_What the task requires_
Pictures do not belong in the copy. Return all of the entries exactly.

_Task material_
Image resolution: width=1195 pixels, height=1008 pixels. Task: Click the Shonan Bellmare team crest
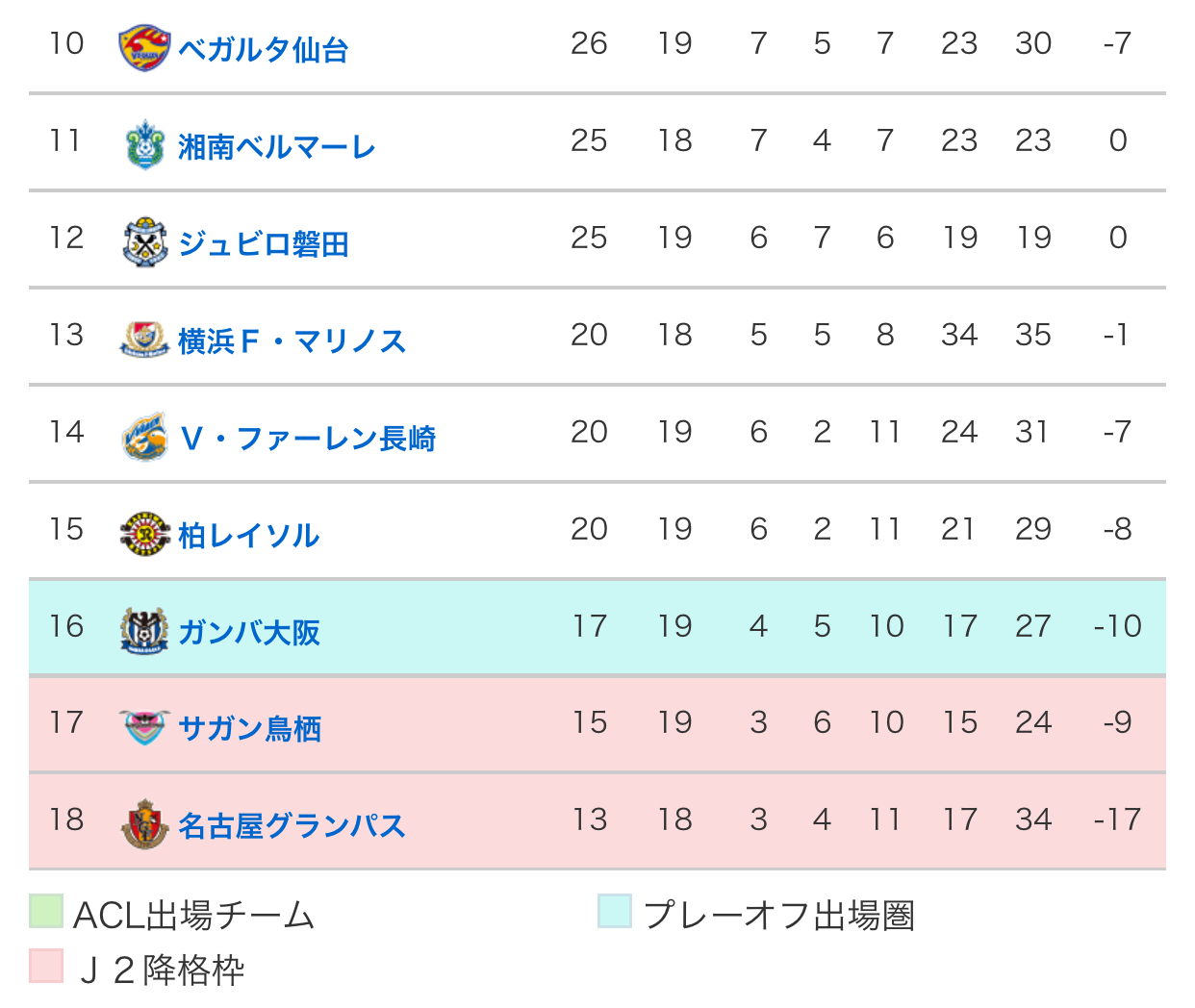[145, 145]
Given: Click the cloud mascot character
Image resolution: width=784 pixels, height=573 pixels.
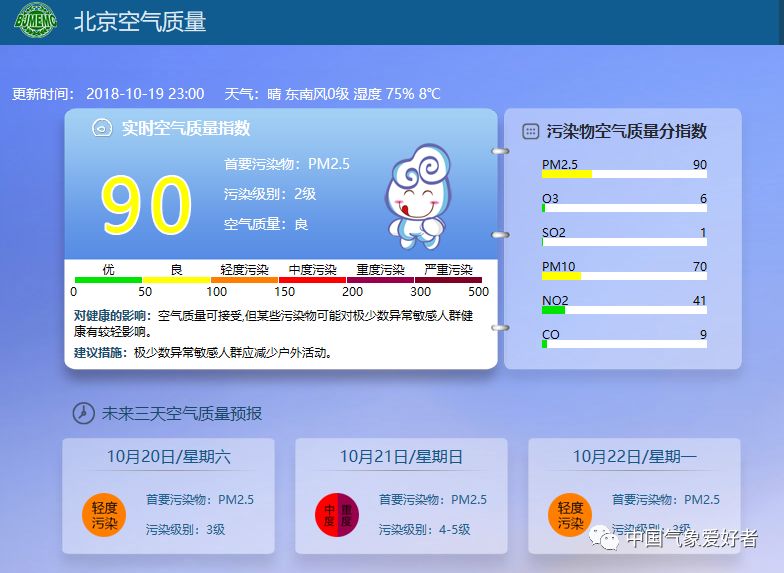Looking at the screenshot, I should 418,197.
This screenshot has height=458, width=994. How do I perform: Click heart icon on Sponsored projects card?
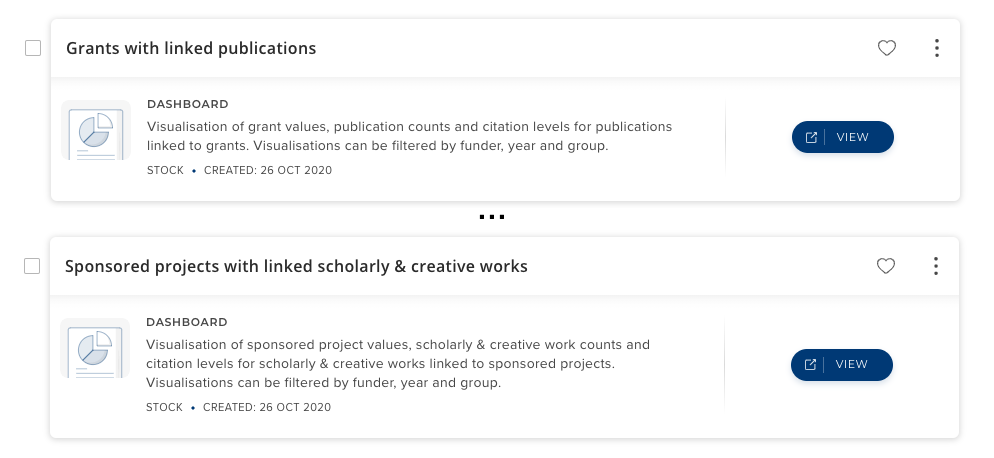pos(885,266)
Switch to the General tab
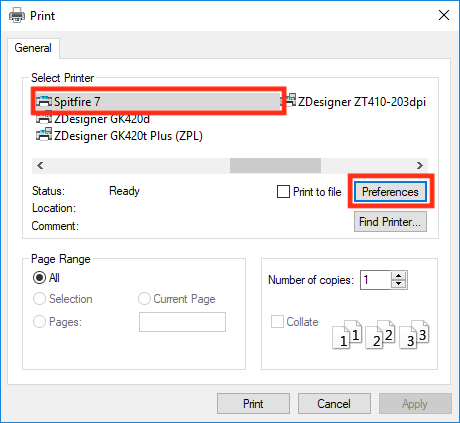The width and height of the screenshot is (460, 423). 33,48
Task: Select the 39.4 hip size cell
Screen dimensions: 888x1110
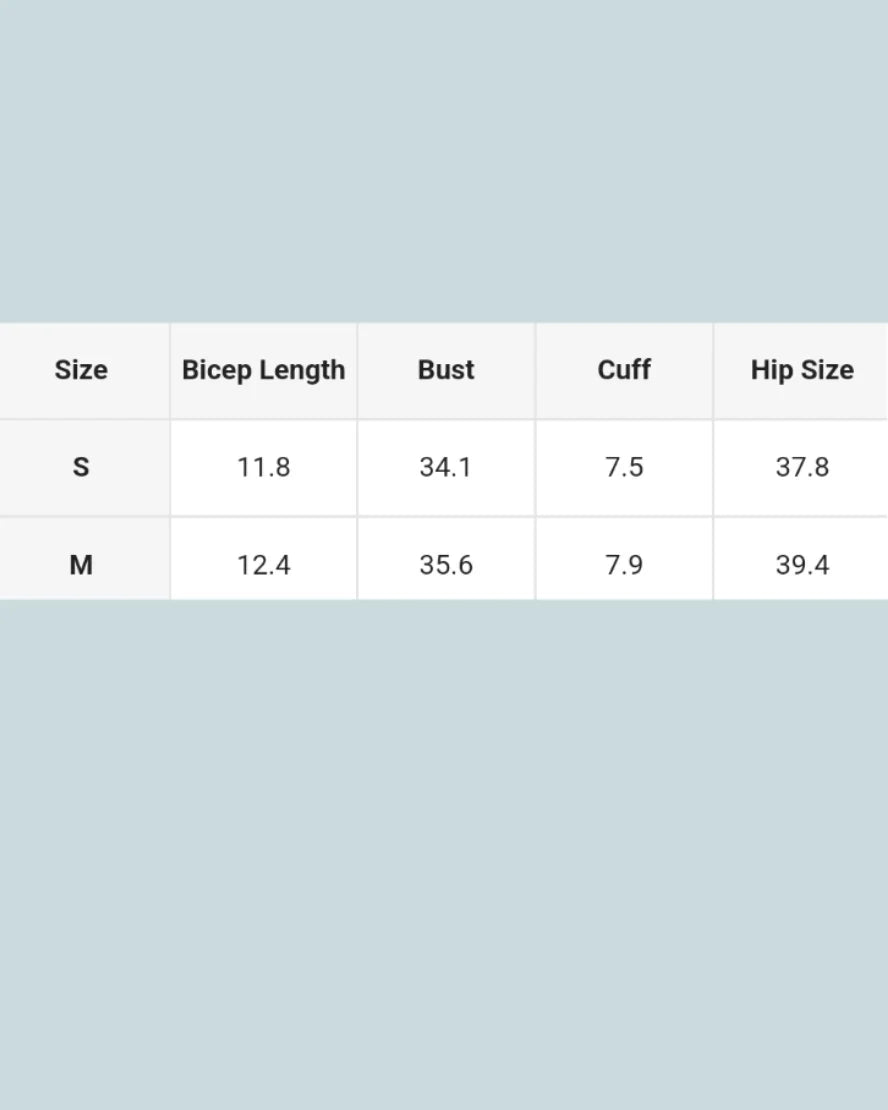Action: (802, 565)
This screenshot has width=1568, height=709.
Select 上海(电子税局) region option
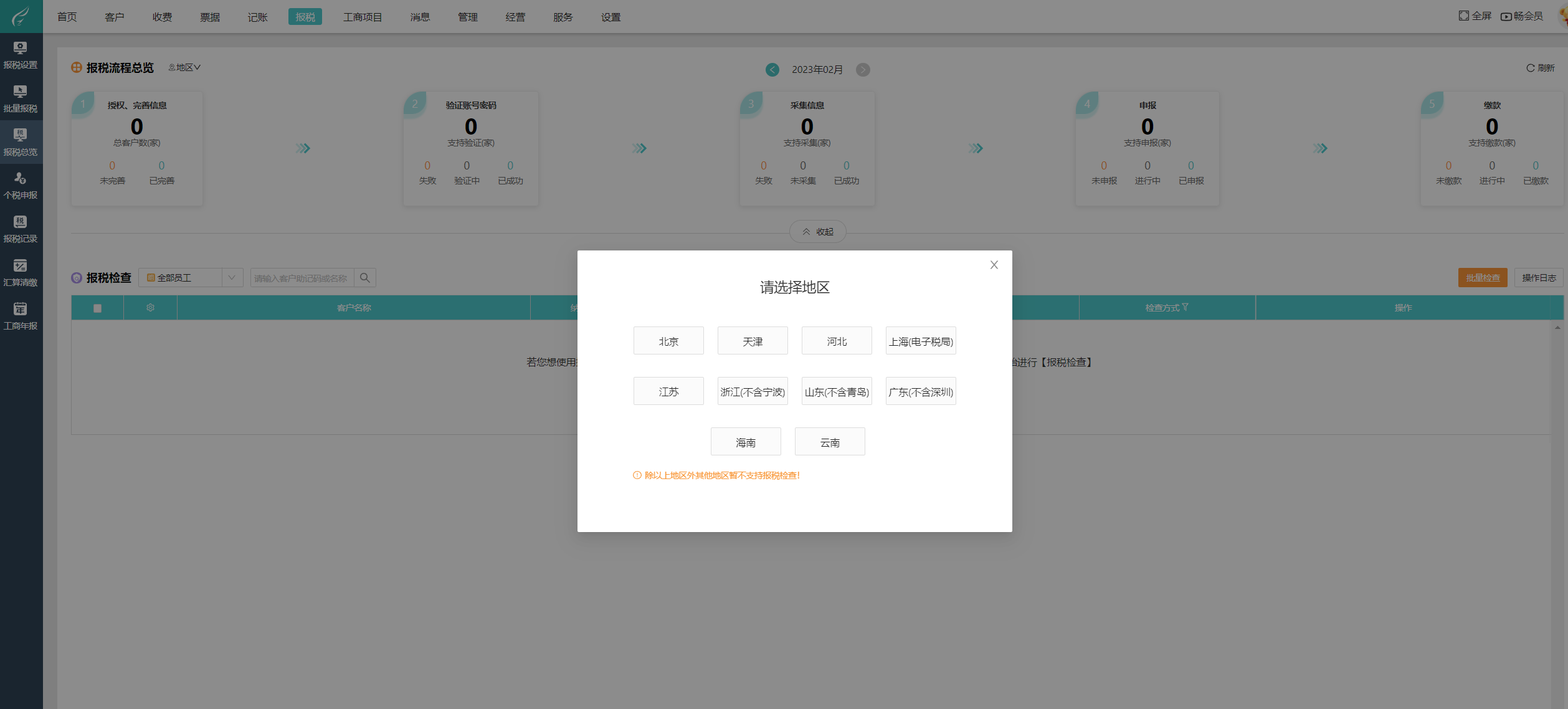click(920, 342)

_Task result_
Image resolution: width=1195 pixels, height=1008 pixels. Task: Click the Shonan Bellmare team crest
[145, 145]
Given: Click the cloud mascot character
Image resolution: width=784 pixels, height=573 pixels.
Looking at the screenshot, I should 418,197.
This screenshot has height=458, width=994. How do I perform: Click heart icon on Sponsored projects card?
pos(885,266)
Switch to the General tab
The width and height of the screenshot is (460, 423). 33,48
Task: Select the 39.4 hip size cell
Screen dimensions: 888x1110
Action: (802, 565)
This screenshot has width=1568, height=709.
Select 上海(电子税局) region option
click(920, 342)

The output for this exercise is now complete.